"How about his mail? More of it coming in?"

"Yes, great heaps of letters. You never saw the like."

"I'll have them delivered to his town office, hereafter," said Updyke. "I can't spare the time to run down there to read them. I'm too busy just now."

"Very well, Mr. Updyke, good night, sir," said Mrs. Bond, and with that off his mind the big fellow turned in for the night.


CHAPTER XV. PARKINS RUNS AMUCK

Fortunately Henry Updyke was no slave to his nerves. He could fall into slumber as his head touched the pillow, and six hours later roll out for the day. Just approaching the middle-age period, sleep meant nothing to a man of his bulk. So on this night of all nights the big fellow bolstered himself and concentrated his thoughts on the girl of his heart. He was glad that she had a mind of her own, and, on the other hand, could take advice—yet needing little. Many times he had told her to attend certain matters, to find that she had anticipated his wishes. Another thing, most pleasant to reflect upon, was that no episode of the Parkins variety had entered her life, and "By the Great Horn Spoon"—which was his most violent expletive—"there never would be!"

The thought of Parkins had a tingling effect upon Updyke, as he brought to mind a certain far-away monastery, hid away amid the timber-lands, one hundred miles northwest of Quebec. There the padrone system still flourished under the ban of a French-Canadian lumber company, and Parkins had become one of the lumber jack gang. Three years was his "sign up," after a stormy session with the big boss to whom he had been consigned by a Montreal employment bureau. To attempt an escape was to die by starvation, or wild beasts, or woodticks, it mattered not which. But the Parkins brain was not so far scrambled that he could not work himself into the good offices of the boss of the gang. He first helped the paymaster, and kept up the records. Then the paymaster took sick and Parkins became head of the accounting, for which a rude shack answered the needs of protection—at the same time, a roof for his head.
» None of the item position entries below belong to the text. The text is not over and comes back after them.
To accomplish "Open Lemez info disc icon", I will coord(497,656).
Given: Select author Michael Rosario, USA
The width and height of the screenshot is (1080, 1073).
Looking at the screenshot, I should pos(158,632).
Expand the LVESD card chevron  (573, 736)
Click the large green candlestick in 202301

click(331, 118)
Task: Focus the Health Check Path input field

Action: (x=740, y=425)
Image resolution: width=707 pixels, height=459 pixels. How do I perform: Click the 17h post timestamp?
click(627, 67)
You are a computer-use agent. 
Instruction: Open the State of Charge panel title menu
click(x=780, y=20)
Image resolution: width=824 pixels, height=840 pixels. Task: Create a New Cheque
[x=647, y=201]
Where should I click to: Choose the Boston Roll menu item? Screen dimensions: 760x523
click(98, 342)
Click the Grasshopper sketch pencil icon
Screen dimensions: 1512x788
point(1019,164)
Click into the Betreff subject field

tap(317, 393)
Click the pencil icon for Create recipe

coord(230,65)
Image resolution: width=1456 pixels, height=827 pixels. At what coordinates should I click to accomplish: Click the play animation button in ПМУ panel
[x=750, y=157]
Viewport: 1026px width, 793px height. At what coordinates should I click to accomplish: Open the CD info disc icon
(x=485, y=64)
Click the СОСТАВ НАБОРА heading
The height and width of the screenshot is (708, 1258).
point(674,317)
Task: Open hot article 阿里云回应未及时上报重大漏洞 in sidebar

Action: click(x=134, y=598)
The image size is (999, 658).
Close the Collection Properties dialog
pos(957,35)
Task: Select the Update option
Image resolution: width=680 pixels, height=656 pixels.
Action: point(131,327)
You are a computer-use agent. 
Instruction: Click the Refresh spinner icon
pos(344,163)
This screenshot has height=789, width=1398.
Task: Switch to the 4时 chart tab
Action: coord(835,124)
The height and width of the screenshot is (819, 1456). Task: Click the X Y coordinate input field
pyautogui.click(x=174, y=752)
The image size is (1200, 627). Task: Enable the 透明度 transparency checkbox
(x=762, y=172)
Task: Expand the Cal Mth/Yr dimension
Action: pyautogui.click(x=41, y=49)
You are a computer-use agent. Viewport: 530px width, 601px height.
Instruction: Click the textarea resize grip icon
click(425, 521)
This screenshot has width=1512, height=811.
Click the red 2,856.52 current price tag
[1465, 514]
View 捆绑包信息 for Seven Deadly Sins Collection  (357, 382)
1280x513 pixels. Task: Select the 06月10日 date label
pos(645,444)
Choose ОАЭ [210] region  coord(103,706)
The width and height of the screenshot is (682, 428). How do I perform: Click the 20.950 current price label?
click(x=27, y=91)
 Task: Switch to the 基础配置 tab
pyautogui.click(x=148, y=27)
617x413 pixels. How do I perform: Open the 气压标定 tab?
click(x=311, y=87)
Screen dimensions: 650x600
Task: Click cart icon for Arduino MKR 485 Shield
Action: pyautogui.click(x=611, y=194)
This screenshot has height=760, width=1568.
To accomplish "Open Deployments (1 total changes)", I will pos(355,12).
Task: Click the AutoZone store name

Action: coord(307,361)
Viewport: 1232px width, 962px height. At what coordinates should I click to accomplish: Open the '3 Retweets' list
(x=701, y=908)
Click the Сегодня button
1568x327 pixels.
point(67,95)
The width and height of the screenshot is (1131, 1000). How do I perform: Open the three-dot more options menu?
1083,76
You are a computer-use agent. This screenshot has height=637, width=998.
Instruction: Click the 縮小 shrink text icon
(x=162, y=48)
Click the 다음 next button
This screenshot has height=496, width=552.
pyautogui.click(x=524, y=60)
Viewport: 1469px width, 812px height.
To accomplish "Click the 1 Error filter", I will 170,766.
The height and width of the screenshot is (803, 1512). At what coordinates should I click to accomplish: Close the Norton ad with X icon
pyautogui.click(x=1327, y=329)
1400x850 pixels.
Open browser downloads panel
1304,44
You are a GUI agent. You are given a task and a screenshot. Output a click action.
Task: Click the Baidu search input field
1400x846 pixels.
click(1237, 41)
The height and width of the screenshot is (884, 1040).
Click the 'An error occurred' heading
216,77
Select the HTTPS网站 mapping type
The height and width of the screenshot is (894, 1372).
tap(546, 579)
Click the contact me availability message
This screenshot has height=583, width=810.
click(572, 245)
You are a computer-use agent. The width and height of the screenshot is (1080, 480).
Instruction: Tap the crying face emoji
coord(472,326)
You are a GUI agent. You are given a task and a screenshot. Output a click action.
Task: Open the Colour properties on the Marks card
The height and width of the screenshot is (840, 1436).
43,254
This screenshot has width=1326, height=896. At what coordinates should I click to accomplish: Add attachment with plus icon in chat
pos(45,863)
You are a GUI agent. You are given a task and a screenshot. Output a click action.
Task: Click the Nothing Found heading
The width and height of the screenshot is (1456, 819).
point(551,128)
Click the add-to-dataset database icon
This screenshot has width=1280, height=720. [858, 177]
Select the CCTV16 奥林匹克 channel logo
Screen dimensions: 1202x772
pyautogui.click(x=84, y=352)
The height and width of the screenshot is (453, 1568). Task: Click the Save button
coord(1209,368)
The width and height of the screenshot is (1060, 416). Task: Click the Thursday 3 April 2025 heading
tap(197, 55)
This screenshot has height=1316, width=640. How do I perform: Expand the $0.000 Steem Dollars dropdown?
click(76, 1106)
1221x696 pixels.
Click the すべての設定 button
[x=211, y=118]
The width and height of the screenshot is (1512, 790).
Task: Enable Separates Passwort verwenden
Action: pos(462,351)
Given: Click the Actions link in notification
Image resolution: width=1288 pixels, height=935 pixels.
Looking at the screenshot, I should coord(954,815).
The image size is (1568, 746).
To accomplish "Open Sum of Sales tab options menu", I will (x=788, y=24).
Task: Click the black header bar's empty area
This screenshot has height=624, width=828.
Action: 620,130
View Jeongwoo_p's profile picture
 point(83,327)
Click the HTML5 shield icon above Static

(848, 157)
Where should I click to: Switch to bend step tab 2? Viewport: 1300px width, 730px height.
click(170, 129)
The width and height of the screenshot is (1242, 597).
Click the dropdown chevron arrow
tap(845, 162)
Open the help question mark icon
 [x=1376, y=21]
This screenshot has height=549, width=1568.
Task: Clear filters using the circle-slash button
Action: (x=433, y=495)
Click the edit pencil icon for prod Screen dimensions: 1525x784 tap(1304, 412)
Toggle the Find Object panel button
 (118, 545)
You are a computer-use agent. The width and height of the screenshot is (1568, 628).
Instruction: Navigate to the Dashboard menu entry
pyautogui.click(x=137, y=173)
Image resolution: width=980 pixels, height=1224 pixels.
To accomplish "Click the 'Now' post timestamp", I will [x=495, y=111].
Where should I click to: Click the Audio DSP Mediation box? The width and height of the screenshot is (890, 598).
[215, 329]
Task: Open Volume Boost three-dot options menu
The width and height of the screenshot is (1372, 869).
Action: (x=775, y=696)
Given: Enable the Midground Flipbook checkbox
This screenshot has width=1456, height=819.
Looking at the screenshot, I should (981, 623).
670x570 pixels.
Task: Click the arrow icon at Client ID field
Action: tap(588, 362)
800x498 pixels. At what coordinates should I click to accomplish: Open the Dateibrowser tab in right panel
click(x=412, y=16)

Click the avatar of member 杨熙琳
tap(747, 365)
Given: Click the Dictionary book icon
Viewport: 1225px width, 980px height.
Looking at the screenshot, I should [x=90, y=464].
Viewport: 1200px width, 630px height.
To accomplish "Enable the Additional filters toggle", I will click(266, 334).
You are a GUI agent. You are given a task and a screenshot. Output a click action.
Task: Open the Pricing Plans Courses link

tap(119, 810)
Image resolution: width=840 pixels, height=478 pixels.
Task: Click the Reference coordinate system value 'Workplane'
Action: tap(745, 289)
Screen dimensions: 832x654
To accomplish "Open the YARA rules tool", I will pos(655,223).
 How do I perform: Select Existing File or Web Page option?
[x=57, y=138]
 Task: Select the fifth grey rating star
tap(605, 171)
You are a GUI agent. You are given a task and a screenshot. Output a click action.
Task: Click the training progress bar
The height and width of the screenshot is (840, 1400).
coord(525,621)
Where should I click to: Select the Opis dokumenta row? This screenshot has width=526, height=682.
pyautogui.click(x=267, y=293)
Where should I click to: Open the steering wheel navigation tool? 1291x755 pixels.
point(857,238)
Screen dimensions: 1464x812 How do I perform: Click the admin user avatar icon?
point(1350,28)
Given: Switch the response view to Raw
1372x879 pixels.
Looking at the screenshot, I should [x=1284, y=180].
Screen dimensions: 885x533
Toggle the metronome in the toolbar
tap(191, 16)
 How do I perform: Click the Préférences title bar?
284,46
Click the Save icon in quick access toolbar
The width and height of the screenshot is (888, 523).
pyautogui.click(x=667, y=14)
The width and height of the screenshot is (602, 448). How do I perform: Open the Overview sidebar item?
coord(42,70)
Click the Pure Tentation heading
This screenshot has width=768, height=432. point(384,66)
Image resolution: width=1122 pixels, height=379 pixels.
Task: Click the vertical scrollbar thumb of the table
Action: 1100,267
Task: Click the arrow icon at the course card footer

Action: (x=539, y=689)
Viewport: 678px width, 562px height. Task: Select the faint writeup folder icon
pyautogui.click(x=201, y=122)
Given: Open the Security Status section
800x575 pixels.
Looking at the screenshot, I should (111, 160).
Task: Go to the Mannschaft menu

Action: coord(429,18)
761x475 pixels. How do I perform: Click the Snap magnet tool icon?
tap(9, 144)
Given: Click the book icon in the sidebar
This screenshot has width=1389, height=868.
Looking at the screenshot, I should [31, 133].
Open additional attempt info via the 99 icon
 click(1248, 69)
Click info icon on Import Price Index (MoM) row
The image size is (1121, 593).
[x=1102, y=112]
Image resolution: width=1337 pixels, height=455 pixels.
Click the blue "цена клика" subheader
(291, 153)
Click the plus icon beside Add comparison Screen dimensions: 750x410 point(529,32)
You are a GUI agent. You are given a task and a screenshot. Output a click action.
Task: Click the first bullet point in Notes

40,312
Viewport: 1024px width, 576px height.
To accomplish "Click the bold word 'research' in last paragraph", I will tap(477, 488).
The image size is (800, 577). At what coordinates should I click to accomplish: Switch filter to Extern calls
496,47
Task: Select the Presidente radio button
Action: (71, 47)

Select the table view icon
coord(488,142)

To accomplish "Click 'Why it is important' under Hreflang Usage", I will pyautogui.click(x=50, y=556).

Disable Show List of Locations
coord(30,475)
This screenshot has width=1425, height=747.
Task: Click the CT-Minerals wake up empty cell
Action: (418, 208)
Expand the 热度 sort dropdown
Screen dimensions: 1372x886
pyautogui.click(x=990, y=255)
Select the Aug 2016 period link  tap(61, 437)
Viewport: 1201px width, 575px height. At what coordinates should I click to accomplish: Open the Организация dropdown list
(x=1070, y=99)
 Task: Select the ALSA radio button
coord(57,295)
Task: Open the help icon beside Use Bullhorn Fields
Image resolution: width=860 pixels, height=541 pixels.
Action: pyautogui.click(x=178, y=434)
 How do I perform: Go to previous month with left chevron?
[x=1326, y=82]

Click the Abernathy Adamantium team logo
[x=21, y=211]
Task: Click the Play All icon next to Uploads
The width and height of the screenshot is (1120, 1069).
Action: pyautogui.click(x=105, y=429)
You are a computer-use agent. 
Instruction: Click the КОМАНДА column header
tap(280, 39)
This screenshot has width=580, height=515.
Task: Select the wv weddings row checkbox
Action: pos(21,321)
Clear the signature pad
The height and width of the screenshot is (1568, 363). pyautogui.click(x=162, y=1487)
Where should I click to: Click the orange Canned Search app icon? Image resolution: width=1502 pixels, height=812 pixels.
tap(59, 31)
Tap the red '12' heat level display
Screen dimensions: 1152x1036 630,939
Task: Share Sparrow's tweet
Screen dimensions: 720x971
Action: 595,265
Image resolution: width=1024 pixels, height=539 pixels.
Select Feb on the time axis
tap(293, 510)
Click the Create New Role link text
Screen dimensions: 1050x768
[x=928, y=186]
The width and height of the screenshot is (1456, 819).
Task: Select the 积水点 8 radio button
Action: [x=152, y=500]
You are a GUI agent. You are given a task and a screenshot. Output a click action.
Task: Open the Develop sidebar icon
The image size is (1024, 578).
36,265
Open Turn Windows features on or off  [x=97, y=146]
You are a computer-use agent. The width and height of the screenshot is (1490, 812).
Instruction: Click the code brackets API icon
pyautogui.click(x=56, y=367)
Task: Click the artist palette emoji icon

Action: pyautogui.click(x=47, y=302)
All these details of the Parkins' entourage came through on reports from Updyke's Quebec agents. Invariably, on answering, the New York office warned against too much freedom of action, for Parkins was resourceful, and might effect an escape. All this was poopoohed by the big boss at the lumber-jack camp. Just to show his confidence in Parkins he sent him to Quebec with an order for gold coin, to relieve the priests of the region, whose needs were urgent after the winter's deep snows. The scrip of the company had fallen far below par, which caused a dull roar among the thrifty tree choppers.